Asked by the Committee if it would not be too ambitious for the FOS to take on a new class of customers at this stage, Wayman said: “We absolutely can and will be ready. I would not say that if I did not think we could … I do not think it is a bridge too far for us.”
RBS to close GRG complaints scheme
Wayman’s comments came just 48 hours before RBS announced it would be closing down the complaints scheme for former customers of Global Restructuring Group (GRG) in October.
The scheme, overseen by retired High Court judge William Blackburne, was set up in 2016, alongside the automatic refund of fees incurred by GRG customers. The bank said it had received 1,230 complaints out of 16,000 eligible customers, of which 803 had been brought to a close and 370 upheld. It also received four cases over consequential losses, which it started accepting in May.

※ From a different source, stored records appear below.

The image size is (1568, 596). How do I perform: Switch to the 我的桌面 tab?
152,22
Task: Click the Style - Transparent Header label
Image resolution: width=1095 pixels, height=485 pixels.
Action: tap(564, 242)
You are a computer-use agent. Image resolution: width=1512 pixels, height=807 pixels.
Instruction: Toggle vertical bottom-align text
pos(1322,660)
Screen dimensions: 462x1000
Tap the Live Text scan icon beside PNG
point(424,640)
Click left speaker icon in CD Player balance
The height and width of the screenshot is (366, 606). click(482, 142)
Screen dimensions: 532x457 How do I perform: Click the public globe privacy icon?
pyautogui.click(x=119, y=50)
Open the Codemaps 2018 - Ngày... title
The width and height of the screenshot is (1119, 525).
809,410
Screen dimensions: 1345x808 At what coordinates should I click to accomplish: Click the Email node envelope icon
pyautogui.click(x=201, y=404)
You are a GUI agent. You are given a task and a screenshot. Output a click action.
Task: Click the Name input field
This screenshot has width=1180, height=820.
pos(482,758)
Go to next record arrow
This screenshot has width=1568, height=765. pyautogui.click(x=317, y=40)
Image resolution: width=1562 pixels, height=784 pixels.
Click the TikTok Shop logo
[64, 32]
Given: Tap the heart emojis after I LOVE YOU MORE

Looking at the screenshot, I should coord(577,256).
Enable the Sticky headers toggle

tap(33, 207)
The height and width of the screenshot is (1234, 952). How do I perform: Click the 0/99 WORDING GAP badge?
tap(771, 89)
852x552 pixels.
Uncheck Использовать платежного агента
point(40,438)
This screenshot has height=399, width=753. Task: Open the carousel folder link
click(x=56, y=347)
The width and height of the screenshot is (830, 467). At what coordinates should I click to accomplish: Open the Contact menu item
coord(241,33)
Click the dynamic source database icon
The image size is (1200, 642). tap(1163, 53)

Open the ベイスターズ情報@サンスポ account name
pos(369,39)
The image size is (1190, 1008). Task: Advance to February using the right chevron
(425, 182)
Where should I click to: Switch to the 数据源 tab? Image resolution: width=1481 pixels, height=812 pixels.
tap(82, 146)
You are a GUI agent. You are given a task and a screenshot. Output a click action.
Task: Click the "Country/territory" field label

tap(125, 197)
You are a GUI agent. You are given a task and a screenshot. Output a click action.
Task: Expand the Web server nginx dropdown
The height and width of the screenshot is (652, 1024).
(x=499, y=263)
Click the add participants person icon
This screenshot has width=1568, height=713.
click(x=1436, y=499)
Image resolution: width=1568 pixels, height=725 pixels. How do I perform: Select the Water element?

Following the closure of the scheme, former GRG customers will only be able to complain through the bank’s regular channel, without appeal to a third party.
The GRG case saw RBS accused of mistreating SME borrowers referred to the turnaround unit, and spurred increasingly louder calls for smaller businesses to be given access to dispute resolution tools beyond banks’ own redress schemes.
Shortly after the findings of an independent review into GRG, highlighting “undue focus” on RBS’s income over clients’ turnaround, the FCA said it was looking to expand the FOS’s remit to include commercial clients.
Industry body UK Finance has also commissioned a review into the alternative dispute resolution landscape for SMEs, and access to finance for smaller companies is the subject of at least two Parliamentary Committee enquiries.